What would caused all four wheels of a Two year old 5th wheel Big Horn 3670RL, to leak grease into brake area? Can I clean the brakes and replace seals or do I need to replace all four brake assemblies and seals? The RV has a max weight rating of 16,000lbs, should I convert from grease to oil bath? The newer units are now coming out with oil bathes. Thank you,
asked by: Tom J
If all four wheels on your 2-year-old Big Horn 5th wheel trailer have suddenly leaked wheel bearing grease into the brake assemblies my initial thought is that perhaps the bearings have recently been re-packed (which is typically to be done at 6 or 12 month intervals depending on manufacturer) with either too much grease or with grease of an incorrect grade. While there are general-purpose grease products that can be used in multiple applications, wheel bearings usually require a grease made specifically for that purpose that can retain its viscosity under operating temperatures. Certain grease types, including some high quality bio-based products, are inappropriate for use in wheel bearings because despite having excellent lubricity characteristics, their viscosity will change with temperature. As the bearings warm up during use, these products may thin out enough to leak through the seals.
If your bearings were recently filled by use of a grease gun, it is possible they were overfilled and that the pressure ruptured the grease seals.
I would check for damaged or worn seals, and for damage to the two 7000-pound rated axle assemblies. If the seals show any damage or wear they should be replaced. At minimum you will need to thoroughly clean the brake assemblies, and replace the brake pads, but I recommend that you entirely replace the brake assemblies so that you know all parts are clean, new and will function properly. When re-packing the bearings I suggest a product such as LubriMatic Disc/Drum Brake and Wheel Bearing Grease, part # L11380, which is a thick grease with thermal properties that make it ideal for this application.
I recommend you use a double-lip grease seal, for example part # RG06-050, as these do a better job of keeping the grease where it belongs. Select a grease seal that closely matches the diameter of the spindle. A video is included showing how to remove and replace grease seals during bearing and race replacement.
I have also included an article concerning trailer wheel bearings and a video demonstrating the process of repacking bearings from start to finish.

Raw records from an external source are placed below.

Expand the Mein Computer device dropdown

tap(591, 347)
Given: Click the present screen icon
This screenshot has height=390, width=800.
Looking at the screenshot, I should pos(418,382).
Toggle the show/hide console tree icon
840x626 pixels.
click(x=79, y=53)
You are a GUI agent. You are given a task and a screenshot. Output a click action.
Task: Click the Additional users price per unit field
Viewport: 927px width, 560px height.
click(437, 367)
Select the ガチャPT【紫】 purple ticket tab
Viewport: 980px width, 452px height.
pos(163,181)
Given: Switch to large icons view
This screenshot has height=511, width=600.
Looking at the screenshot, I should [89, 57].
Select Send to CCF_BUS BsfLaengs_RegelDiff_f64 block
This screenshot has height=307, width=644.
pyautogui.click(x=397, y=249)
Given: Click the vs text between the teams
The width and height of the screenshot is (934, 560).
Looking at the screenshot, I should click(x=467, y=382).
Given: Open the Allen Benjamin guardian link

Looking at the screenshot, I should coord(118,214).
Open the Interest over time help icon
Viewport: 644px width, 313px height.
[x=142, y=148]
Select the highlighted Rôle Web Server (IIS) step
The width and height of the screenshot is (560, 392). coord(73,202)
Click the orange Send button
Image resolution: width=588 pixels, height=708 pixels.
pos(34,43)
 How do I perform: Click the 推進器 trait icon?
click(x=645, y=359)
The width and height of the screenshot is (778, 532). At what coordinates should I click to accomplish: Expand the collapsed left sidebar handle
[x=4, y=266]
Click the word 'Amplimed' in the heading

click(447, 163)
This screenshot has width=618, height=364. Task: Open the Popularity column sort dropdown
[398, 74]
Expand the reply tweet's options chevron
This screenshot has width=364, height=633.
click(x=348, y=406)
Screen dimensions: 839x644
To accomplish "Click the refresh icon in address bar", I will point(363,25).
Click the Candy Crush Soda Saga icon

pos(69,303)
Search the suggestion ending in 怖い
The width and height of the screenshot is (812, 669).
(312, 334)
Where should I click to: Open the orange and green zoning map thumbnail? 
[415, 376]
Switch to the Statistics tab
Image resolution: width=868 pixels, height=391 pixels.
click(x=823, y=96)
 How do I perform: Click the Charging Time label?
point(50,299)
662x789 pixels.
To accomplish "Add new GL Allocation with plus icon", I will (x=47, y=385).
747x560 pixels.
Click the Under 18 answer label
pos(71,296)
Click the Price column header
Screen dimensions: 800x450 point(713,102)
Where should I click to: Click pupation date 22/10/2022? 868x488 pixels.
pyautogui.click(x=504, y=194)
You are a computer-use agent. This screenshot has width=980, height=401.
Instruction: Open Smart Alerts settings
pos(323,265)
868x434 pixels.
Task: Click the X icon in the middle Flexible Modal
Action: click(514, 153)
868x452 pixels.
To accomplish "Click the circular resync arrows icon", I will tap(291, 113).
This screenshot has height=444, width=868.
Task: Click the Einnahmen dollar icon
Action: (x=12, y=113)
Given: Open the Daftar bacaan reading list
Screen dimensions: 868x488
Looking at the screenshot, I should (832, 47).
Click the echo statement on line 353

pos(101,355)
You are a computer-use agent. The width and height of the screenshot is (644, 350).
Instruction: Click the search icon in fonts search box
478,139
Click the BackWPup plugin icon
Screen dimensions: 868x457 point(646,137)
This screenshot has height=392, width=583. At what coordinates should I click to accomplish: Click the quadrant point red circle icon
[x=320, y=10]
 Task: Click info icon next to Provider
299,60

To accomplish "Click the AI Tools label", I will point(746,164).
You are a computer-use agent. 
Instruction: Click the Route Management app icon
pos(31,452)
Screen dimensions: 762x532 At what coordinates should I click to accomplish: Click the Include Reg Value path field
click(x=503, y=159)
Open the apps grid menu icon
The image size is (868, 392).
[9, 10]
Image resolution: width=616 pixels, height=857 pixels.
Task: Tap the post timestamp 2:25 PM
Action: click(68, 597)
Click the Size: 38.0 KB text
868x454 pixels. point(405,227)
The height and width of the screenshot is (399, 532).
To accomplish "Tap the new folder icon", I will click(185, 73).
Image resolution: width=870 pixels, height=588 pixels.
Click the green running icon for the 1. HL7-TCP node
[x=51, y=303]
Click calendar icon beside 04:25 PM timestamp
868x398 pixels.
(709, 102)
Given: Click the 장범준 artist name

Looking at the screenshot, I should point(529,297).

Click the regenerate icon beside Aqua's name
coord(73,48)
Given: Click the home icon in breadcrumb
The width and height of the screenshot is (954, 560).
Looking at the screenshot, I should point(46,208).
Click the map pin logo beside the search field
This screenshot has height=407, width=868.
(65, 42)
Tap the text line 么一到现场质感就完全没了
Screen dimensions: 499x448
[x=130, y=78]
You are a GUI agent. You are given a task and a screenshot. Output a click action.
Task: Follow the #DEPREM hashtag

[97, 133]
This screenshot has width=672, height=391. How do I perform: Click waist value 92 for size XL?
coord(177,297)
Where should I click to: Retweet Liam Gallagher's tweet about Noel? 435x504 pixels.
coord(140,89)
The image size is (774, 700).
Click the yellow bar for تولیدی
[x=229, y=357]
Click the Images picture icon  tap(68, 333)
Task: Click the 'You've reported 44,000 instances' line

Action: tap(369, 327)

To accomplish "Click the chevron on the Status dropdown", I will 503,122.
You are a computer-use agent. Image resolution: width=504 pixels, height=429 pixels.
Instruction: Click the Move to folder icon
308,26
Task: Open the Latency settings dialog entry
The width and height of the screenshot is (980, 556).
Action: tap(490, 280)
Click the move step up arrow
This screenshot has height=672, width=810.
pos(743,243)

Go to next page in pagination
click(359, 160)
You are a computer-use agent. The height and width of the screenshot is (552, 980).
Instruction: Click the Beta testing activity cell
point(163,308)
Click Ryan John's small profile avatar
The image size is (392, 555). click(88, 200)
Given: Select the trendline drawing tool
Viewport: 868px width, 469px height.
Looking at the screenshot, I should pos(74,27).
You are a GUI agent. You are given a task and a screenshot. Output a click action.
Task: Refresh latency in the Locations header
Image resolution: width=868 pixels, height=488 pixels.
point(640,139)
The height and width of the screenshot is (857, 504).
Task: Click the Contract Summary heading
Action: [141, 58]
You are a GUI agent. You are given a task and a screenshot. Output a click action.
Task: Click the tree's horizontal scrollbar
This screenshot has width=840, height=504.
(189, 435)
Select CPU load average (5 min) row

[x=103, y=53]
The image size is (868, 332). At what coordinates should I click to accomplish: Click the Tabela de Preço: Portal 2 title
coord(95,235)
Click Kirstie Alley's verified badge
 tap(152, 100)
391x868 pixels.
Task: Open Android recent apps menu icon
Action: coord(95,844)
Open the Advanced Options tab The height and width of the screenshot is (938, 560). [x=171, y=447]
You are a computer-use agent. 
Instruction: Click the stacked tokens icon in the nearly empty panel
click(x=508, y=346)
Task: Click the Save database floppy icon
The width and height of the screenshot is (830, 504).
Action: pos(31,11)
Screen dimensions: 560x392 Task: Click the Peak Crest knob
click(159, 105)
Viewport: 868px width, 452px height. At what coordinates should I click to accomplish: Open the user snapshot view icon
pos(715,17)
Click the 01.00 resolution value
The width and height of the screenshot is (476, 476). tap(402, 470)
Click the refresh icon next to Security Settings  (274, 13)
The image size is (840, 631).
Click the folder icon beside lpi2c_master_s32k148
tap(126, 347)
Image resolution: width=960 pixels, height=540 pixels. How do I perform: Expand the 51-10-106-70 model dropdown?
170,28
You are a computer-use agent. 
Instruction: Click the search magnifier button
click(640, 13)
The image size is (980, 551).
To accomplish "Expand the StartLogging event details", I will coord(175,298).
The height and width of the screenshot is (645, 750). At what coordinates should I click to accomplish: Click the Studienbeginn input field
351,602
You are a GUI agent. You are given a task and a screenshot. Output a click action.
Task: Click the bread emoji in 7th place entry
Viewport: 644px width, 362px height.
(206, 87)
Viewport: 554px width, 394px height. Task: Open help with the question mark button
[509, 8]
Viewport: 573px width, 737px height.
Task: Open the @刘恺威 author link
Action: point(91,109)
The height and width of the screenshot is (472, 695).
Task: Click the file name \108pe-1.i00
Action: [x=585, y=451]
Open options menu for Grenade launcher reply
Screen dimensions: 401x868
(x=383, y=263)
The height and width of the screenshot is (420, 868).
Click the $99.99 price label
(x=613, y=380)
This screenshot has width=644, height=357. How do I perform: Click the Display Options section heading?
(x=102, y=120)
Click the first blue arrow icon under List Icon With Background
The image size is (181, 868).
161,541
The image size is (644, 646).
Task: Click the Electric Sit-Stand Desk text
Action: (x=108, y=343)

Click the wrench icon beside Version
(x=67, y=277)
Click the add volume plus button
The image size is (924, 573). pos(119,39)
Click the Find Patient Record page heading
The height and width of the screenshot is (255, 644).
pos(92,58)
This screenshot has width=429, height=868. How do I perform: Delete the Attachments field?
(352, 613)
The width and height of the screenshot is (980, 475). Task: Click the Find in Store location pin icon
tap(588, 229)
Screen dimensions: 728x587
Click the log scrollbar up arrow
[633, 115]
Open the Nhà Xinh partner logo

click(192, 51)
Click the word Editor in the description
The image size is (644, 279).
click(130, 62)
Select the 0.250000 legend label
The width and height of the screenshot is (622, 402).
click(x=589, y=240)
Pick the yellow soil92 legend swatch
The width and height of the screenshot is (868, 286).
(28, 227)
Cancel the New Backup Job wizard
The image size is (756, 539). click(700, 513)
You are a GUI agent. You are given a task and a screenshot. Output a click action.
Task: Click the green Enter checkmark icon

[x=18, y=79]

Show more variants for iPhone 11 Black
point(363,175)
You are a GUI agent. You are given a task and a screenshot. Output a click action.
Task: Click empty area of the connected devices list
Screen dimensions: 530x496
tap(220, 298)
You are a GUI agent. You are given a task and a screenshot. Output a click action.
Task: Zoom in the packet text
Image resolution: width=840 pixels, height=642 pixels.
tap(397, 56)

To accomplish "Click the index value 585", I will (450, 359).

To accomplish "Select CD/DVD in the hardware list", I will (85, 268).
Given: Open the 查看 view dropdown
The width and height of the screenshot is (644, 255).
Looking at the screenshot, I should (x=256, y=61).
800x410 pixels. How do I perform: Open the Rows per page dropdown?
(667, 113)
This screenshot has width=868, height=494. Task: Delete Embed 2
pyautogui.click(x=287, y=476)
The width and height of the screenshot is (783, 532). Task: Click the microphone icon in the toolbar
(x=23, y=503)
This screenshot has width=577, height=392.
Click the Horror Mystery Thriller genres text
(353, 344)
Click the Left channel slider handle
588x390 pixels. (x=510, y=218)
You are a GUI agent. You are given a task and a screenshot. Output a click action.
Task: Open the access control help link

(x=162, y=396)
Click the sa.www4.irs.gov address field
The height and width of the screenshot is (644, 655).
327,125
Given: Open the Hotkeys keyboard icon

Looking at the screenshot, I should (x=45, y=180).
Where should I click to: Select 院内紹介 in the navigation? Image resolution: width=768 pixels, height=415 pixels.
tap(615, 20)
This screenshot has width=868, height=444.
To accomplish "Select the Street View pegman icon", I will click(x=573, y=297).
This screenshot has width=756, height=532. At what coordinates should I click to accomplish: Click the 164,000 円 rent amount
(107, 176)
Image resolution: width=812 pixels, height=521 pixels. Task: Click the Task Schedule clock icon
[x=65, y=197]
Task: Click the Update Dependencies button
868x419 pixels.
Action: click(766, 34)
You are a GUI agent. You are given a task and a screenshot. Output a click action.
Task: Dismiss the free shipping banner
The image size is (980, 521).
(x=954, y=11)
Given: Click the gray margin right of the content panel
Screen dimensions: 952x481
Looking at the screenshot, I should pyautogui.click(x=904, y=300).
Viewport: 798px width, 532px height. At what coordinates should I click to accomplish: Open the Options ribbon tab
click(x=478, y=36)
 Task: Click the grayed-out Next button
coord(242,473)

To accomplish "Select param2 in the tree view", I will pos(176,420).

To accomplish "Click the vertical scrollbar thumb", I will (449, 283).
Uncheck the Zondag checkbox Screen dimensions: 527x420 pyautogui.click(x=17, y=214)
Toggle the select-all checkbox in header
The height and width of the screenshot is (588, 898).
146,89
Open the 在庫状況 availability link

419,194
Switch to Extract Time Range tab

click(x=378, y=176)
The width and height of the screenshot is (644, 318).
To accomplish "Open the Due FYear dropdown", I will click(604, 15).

Oil bath type wheel bearings offer the advantage of visibility of the oil level. Quick visual inspection allows you to see if the oil level is correct and if the oil is clean. Re-filling oil bath bearings is quicker and easier than the process of re-packing greased bearings and offers the advantage of being possible while on the road. You only know your greased bearings need grease by removing the wheels and hubs and performing the inspection.